OBJECTIVE: How many lines in the items below contain the string "legend", with case counting? Reply with the number alone.

MATERIALS PROVIDED:

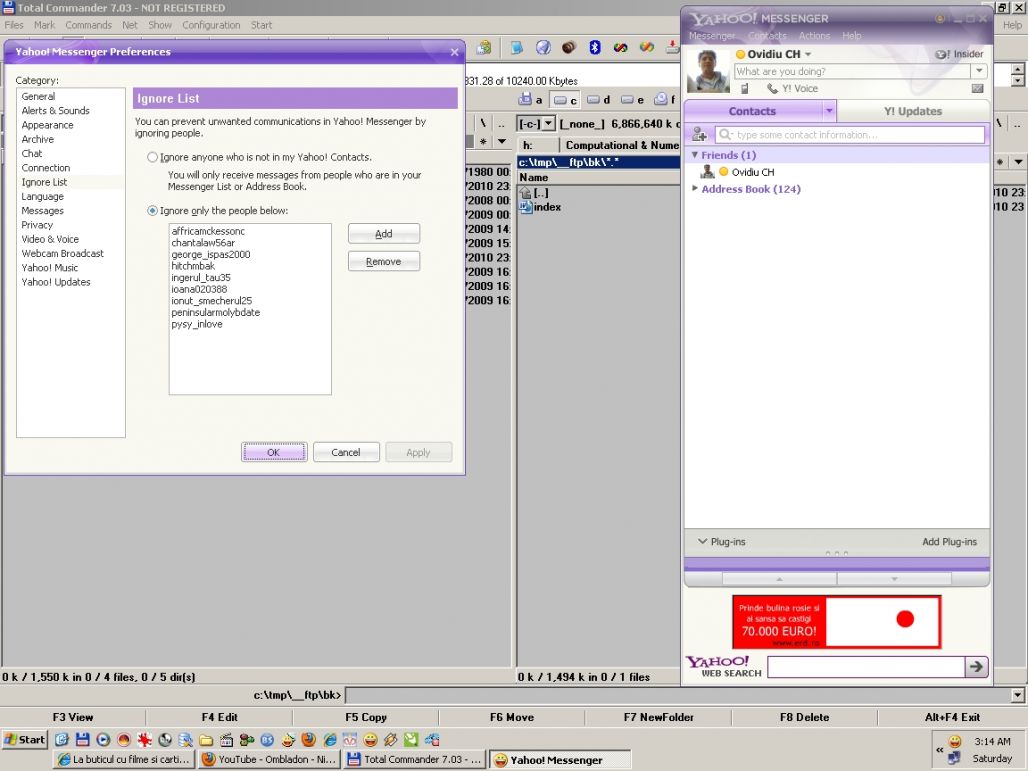Click Ovidiu CH profile avatar picture
1028x771 pixels.
pos(709,71)
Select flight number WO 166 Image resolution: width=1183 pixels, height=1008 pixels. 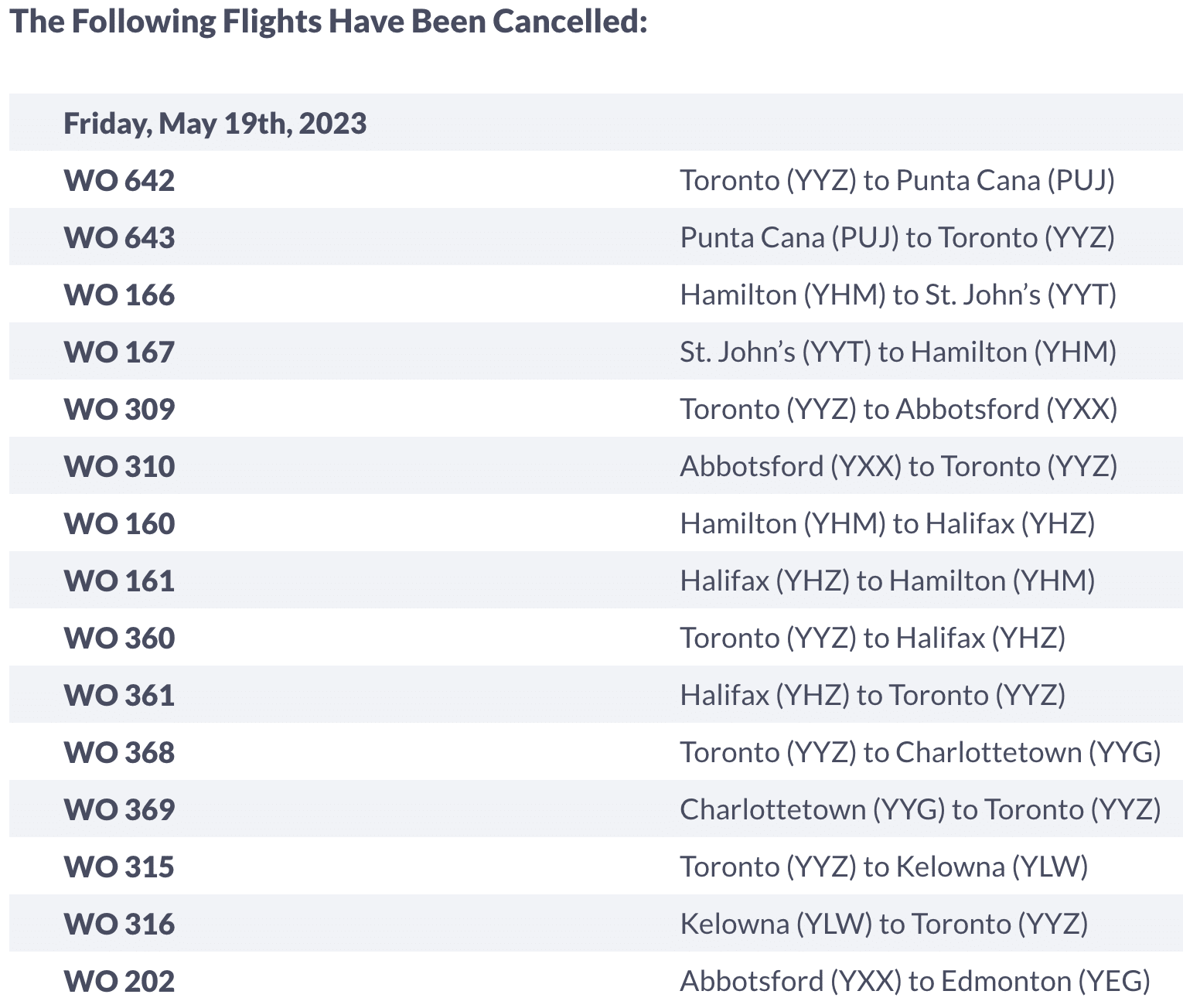coord(119,295)
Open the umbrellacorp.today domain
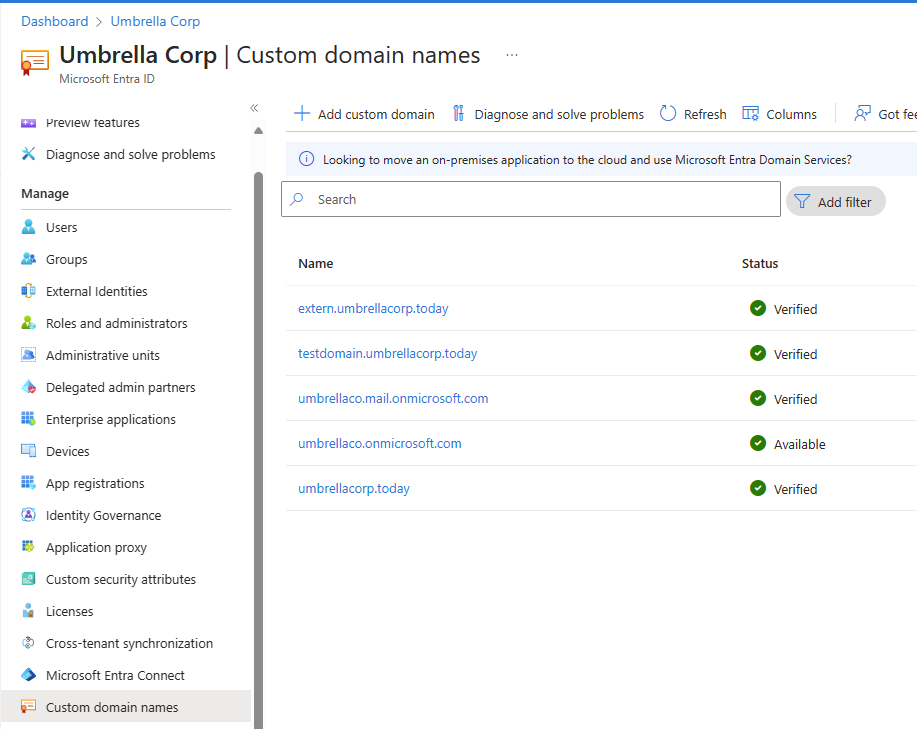917x729 pixels. point(355,488)
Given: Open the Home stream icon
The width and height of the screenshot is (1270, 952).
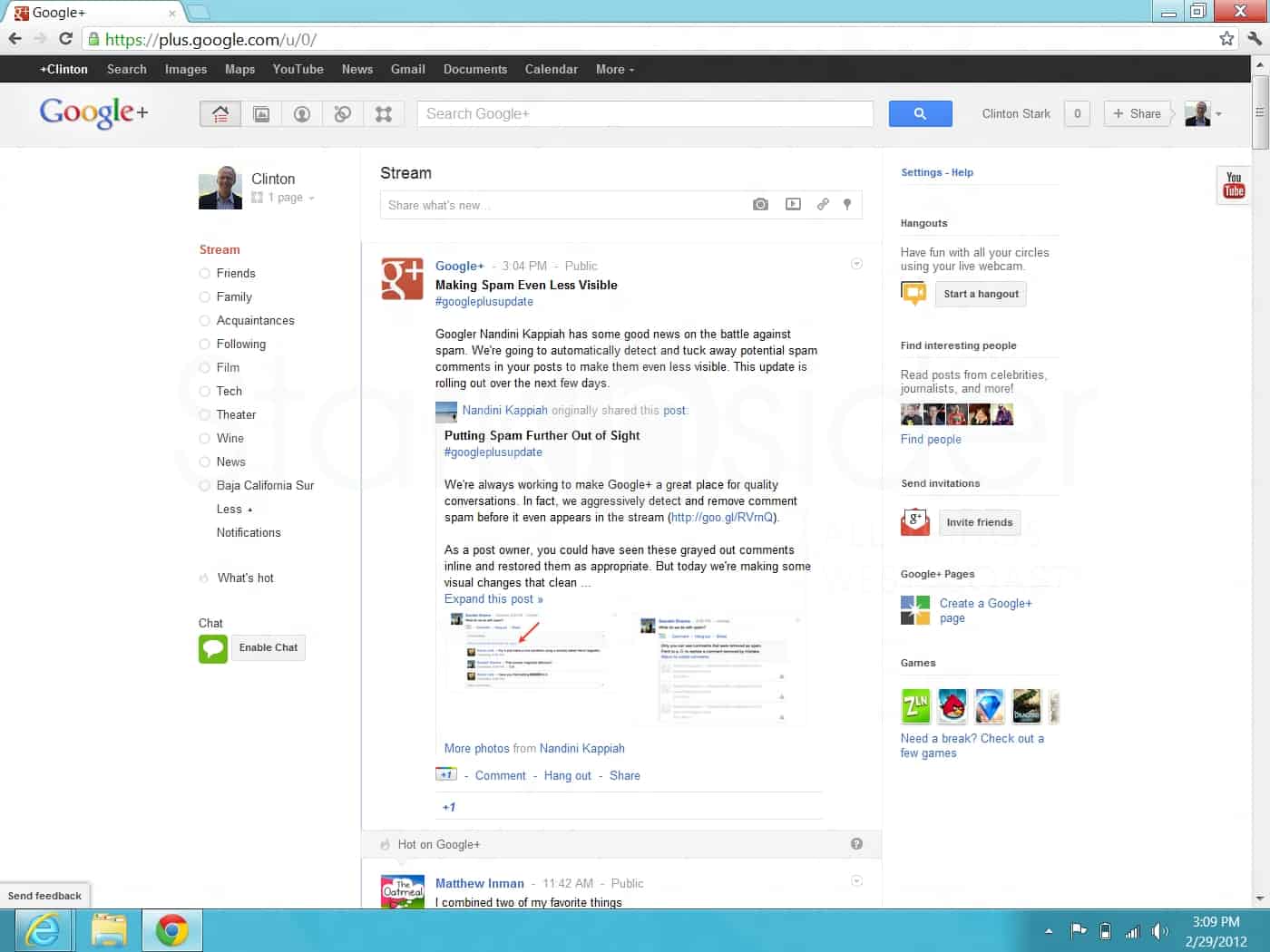Looking at the screenshot, I should point(220,114).
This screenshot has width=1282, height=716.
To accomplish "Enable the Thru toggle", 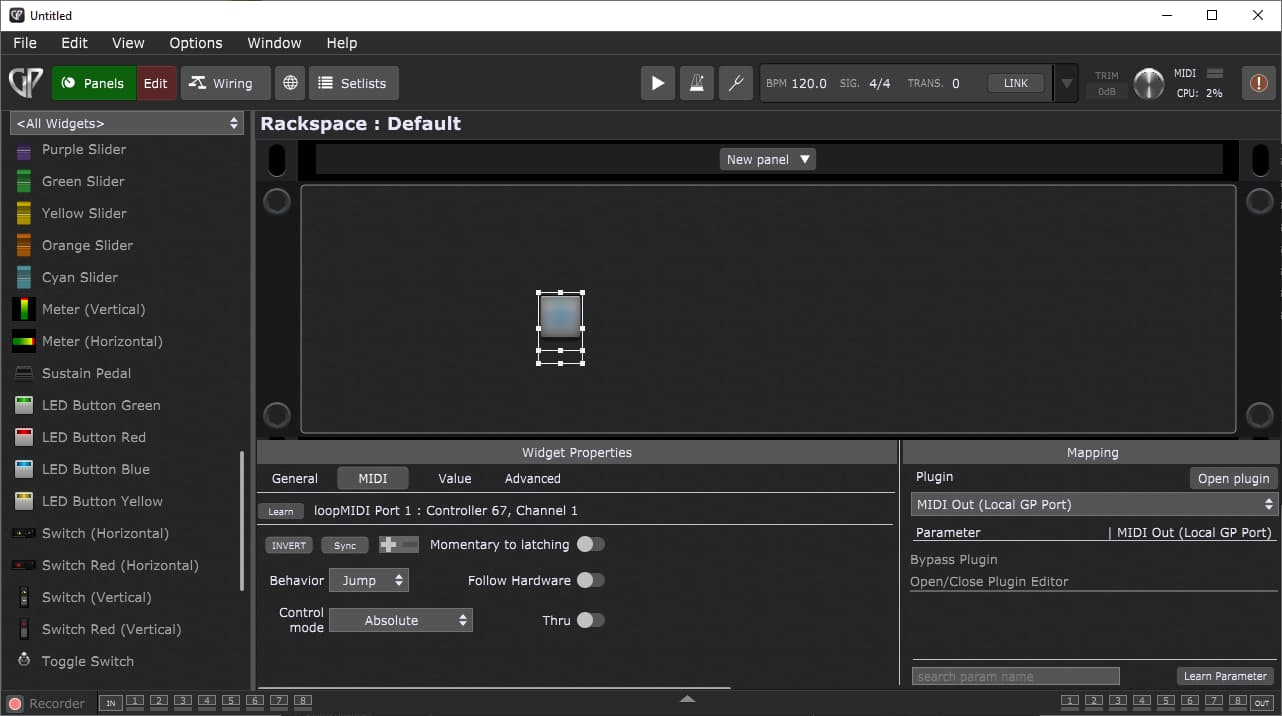I will (x=590, y=620).
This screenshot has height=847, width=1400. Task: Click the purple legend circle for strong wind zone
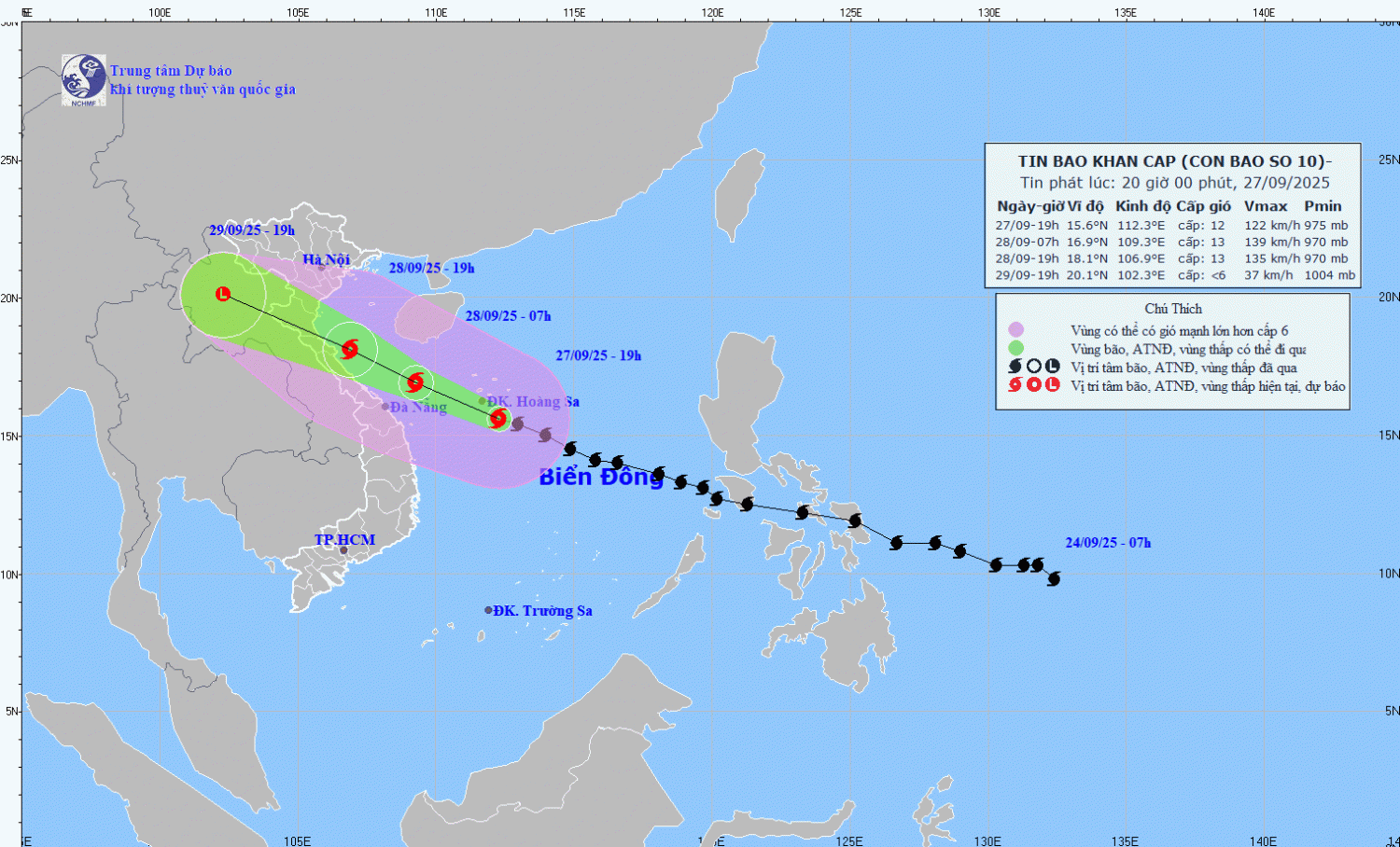[x=1015, y=330]
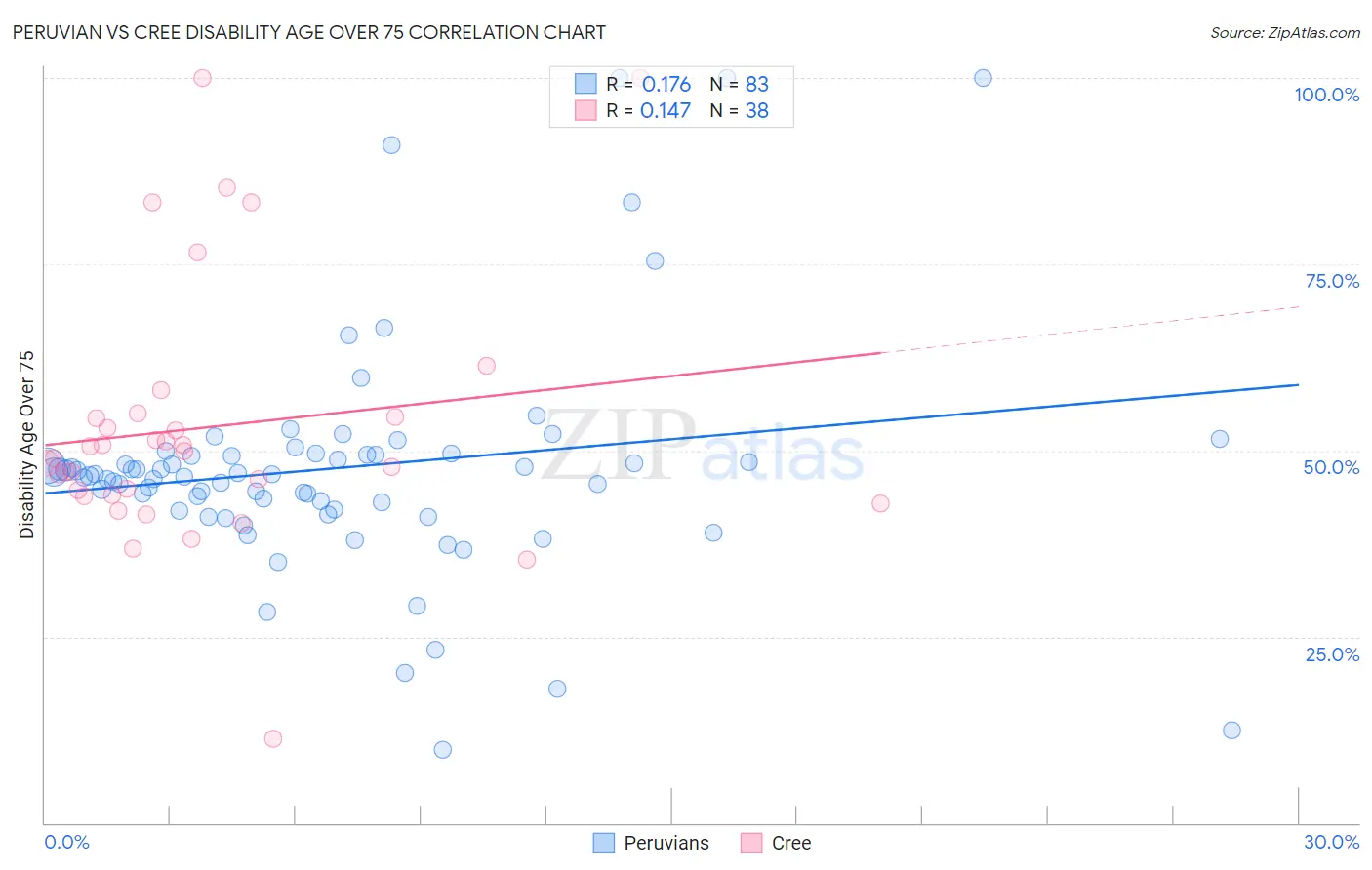The height and width of the screenshot is (870, 1372).
Task: Select the Cree legend label
Action: coord(791,843)
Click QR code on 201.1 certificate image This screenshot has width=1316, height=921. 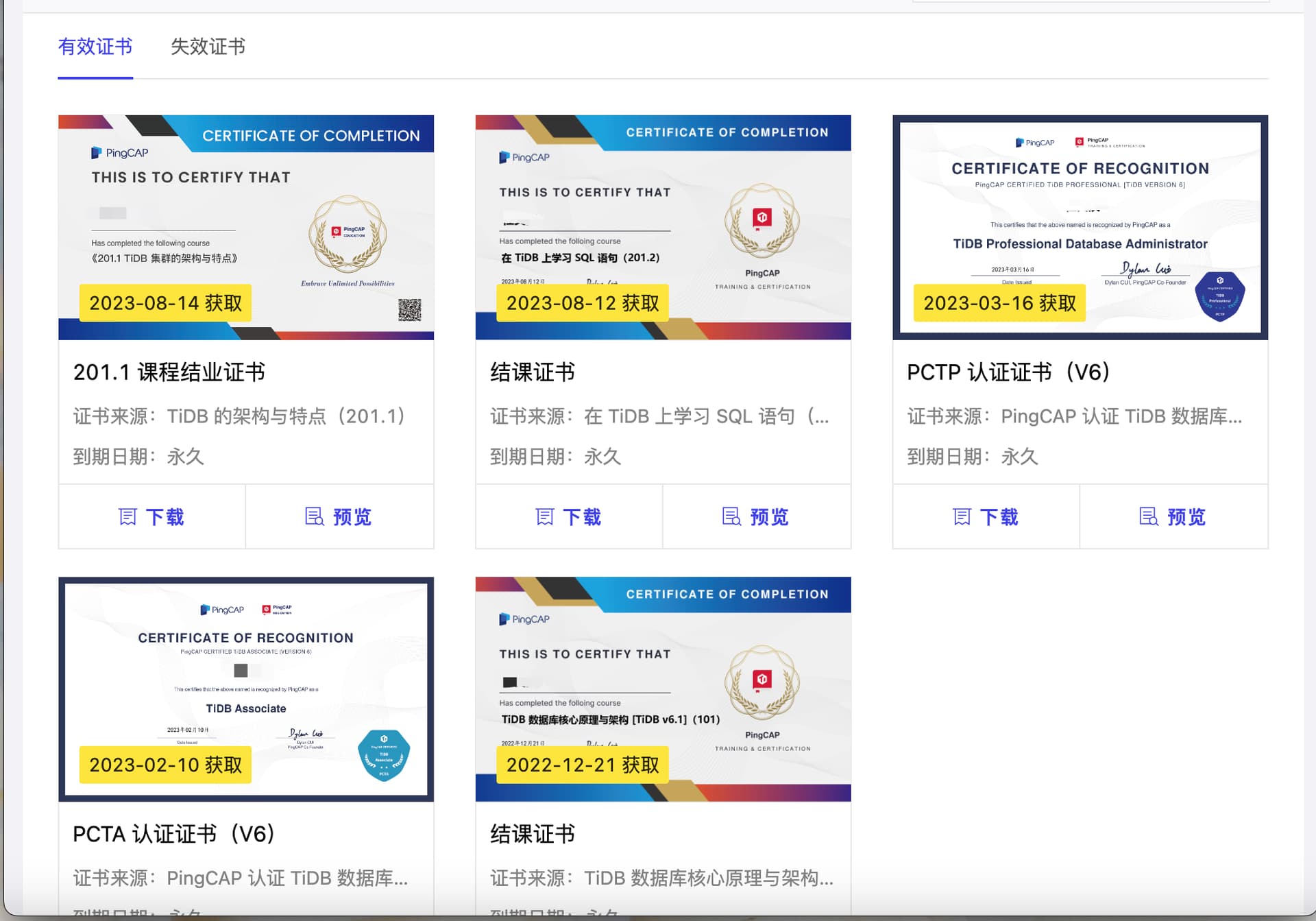[410, 310]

WORKED SOLUTION: 2